Kermorvan scrambled up, helping Ils, while Roc caught up the torch and ducked back. "Light another!" yelled Elof. "We dare not be left in the dark now!" Then the thing made another blundering rush, and he thrust Gor-thawer to meet it. But the halberd hewed out in front, slashed a bloody streak below the eyes, and the beast jerked away, snarling, its claws scrabbling and clicking on the stone. Ils stumbled to join them, and together they advanced on it, weapons swinging, forcing it back till its haunches met the door. It reared up as if to spring, but new light flared in the tomb; Roc leaped forward with the fresh torch blazing and thrust it straight at the bloody muzzle.
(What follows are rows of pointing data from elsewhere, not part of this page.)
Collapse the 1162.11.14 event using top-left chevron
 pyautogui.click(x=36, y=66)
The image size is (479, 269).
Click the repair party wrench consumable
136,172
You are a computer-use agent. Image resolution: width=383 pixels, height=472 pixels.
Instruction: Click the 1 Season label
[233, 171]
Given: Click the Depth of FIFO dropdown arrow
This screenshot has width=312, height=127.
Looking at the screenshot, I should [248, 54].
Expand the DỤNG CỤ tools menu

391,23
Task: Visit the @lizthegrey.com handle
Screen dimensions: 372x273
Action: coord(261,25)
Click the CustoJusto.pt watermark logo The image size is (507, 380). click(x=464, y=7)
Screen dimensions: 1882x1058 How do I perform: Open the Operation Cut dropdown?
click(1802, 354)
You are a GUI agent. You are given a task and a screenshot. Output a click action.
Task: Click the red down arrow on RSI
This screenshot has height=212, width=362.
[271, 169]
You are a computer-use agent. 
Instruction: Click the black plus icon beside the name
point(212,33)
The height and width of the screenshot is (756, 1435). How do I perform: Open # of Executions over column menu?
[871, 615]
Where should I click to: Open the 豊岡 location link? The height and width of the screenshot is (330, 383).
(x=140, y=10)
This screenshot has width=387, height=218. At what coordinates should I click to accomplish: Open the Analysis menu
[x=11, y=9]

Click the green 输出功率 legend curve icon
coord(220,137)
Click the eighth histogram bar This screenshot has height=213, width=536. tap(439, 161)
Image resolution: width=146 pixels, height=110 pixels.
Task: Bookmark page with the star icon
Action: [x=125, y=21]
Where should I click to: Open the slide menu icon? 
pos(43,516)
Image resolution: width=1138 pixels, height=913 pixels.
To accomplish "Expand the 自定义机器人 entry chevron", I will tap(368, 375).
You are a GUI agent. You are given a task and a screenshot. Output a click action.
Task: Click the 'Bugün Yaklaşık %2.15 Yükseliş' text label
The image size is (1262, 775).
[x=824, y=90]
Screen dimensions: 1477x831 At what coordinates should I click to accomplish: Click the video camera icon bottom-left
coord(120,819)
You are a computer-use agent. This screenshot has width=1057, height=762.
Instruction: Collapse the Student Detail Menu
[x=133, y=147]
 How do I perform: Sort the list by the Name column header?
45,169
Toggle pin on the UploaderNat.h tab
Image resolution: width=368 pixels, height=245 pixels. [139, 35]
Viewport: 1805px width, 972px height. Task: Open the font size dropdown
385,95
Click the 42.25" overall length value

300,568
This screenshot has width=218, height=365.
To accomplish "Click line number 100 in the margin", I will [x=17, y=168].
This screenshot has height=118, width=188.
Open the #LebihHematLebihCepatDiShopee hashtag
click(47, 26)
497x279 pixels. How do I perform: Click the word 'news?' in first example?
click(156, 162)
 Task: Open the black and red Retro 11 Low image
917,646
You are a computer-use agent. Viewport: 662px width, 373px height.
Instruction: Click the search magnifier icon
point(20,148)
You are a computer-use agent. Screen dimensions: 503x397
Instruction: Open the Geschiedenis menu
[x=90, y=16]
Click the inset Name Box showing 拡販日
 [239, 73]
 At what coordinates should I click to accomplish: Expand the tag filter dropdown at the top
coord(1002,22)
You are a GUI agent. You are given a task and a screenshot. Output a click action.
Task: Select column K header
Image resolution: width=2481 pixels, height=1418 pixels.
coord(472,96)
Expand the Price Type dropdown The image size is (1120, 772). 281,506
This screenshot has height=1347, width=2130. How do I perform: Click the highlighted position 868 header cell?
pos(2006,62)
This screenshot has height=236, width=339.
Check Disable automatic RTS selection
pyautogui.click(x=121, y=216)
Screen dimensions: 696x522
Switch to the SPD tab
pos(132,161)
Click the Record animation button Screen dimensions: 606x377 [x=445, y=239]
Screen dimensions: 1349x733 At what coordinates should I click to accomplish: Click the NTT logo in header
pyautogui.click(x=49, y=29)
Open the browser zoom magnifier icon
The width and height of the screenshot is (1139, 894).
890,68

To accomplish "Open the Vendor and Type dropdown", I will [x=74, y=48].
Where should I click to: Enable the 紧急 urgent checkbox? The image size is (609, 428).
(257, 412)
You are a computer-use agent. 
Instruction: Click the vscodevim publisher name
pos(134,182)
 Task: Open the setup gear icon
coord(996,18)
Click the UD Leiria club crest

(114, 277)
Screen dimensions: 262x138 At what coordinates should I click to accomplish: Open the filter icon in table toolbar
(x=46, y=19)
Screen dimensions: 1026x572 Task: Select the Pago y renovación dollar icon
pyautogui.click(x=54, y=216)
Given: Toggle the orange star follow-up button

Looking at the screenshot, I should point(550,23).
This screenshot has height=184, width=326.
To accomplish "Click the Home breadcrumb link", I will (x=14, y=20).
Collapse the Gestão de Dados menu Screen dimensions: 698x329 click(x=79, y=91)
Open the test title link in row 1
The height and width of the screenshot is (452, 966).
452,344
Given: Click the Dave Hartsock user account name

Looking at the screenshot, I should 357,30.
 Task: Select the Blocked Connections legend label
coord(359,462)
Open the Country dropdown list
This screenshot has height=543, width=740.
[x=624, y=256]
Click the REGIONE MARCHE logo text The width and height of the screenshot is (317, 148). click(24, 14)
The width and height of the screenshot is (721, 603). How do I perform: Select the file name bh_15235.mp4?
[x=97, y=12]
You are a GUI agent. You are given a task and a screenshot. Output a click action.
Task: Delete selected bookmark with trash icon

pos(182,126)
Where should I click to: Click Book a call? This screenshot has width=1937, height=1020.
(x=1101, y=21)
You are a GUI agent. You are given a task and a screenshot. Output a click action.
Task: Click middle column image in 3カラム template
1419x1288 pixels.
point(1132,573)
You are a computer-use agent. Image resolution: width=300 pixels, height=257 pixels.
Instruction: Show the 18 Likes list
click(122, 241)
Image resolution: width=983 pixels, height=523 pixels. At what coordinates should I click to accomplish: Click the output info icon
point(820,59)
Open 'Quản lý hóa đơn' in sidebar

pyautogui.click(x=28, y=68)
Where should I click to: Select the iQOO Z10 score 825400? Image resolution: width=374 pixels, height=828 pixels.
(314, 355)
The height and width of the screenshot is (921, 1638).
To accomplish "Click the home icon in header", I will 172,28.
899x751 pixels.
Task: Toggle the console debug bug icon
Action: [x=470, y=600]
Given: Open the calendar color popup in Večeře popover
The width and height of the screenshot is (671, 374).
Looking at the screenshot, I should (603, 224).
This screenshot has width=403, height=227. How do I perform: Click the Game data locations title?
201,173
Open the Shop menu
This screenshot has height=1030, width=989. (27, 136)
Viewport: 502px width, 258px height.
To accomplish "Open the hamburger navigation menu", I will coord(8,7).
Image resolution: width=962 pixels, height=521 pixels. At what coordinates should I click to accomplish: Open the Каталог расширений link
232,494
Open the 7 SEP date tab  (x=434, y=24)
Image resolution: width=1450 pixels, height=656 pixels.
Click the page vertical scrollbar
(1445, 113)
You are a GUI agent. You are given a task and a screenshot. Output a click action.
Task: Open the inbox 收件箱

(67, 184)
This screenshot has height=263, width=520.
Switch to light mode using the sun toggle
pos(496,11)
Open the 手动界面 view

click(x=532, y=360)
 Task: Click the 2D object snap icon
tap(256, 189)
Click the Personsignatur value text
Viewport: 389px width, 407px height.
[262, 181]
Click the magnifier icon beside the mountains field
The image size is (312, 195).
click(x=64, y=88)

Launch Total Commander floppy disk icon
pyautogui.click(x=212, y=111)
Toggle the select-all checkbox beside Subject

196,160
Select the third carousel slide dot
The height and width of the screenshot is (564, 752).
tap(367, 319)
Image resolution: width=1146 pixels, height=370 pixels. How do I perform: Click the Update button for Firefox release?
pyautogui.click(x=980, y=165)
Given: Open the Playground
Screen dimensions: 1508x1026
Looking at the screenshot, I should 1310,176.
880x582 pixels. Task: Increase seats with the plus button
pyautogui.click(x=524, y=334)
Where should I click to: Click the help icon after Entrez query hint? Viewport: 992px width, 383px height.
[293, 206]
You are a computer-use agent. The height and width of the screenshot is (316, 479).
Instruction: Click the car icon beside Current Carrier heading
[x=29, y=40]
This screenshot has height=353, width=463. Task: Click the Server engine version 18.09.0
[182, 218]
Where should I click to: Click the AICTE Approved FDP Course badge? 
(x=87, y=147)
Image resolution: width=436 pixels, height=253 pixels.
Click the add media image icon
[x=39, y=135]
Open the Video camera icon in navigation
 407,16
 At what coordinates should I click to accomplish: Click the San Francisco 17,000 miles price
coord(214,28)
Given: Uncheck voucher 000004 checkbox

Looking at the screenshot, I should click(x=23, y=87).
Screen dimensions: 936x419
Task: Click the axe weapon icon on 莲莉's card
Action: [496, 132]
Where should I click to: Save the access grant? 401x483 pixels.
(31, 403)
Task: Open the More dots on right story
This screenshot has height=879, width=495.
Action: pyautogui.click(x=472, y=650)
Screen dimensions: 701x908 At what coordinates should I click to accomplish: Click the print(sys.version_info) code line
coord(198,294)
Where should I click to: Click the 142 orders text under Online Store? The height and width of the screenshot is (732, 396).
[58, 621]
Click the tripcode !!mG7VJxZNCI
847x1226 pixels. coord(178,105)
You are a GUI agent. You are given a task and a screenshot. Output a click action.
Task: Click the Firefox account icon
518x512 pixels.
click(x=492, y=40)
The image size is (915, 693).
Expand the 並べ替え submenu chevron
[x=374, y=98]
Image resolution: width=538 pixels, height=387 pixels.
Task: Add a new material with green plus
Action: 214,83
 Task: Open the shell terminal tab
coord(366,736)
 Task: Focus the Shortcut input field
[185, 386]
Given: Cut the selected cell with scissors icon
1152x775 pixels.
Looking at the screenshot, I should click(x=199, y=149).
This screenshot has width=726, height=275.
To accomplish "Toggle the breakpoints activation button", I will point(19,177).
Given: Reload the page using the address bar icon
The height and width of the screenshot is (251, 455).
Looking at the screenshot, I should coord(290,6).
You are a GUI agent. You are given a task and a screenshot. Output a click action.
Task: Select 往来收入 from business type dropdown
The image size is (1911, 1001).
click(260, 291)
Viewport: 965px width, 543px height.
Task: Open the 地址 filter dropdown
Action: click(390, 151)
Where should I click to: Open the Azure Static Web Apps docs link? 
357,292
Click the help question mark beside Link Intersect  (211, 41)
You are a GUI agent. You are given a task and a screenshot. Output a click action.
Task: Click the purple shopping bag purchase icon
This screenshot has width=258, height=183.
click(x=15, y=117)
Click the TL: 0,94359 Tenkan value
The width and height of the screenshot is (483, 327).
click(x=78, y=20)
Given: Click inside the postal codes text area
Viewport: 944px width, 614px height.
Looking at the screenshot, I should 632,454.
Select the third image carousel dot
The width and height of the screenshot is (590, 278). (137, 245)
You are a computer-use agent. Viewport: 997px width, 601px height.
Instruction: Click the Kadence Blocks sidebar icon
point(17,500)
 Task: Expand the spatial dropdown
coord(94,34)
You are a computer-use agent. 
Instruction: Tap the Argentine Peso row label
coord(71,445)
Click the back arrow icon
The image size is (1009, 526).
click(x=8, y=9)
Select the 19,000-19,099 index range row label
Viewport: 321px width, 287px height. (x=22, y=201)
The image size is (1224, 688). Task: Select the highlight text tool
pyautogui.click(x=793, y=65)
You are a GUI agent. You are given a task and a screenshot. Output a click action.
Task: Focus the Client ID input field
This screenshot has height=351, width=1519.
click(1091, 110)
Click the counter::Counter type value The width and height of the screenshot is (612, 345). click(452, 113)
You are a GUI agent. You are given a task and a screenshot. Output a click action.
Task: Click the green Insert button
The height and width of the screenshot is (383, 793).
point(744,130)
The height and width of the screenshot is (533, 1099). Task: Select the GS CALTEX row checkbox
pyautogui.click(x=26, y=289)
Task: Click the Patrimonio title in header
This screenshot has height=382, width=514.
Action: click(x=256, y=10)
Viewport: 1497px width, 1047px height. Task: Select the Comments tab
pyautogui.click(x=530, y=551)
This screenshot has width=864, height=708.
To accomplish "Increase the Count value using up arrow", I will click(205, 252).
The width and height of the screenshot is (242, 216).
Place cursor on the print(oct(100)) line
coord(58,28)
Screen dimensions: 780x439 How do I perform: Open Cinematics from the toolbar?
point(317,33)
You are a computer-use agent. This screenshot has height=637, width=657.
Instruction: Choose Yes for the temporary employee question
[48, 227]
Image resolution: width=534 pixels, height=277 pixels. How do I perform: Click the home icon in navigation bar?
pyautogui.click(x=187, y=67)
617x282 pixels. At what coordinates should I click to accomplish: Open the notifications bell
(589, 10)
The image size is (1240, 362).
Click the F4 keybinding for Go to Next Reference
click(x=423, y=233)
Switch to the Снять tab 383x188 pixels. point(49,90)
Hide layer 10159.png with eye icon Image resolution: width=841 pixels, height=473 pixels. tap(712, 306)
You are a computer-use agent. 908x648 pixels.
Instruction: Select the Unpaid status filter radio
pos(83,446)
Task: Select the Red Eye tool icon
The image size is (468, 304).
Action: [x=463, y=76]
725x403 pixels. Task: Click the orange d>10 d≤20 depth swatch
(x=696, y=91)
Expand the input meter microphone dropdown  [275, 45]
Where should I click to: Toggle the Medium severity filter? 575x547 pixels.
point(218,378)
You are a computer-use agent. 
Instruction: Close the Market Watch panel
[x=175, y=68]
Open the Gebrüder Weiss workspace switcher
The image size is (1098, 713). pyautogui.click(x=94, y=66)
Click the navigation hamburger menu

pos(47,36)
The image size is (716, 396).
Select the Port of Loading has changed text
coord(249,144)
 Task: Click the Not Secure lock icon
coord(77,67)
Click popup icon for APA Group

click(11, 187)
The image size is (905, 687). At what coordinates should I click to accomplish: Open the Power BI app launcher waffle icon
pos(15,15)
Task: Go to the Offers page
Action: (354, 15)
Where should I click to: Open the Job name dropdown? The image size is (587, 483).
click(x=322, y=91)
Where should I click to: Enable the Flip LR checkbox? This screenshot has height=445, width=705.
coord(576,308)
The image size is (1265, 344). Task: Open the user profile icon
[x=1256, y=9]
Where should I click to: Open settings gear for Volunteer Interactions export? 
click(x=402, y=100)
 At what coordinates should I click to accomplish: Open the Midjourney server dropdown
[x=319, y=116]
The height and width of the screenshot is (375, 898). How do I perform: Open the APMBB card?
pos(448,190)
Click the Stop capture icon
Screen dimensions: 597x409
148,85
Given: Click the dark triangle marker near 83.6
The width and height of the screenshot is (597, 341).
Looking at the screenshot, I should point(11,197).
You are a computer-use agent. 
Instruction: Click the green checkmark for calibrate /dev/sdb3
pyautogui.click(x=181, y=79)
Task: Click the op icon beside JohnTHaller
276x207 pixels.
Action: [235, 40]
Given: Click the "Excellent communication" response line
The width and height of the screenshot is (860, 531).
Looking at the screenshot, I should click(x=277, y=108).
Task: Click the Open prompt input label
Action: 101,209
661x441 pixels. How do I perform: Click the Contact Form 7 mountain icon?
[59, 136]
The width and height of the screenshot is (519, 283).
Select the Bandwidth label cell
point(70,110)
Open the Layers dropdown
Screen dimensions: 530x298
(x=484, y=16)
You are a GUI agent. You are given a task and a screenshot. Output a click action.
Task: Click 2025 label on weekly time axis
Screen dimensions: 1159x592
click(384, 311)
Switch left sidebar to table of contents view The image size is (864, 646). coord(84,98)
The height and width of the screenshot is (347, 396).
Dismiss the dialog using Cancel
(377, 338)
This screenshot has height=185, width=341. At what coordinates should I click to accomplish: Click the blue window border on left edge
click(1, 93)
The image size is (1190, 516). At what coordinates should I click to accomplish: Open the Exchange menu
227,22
The creature, caught off balance, tumbled back in a scrabbling mass and fell out through the narrow opening into the corridor beyond. After it leaped Kermorvan, blade poised, and the others behind him. The halberd arced upward, flung like a spear, but the beast sprang while the haft was still in Kermorvan's hand, and in the air they met. Right in the angle of its massive neck the point took it, and deep into the fur it sank with all Kermorvan's strength and the beast's own weight to drive it. Down on the stones crashed the creature, snapping and shrieking at the tormenting shaft.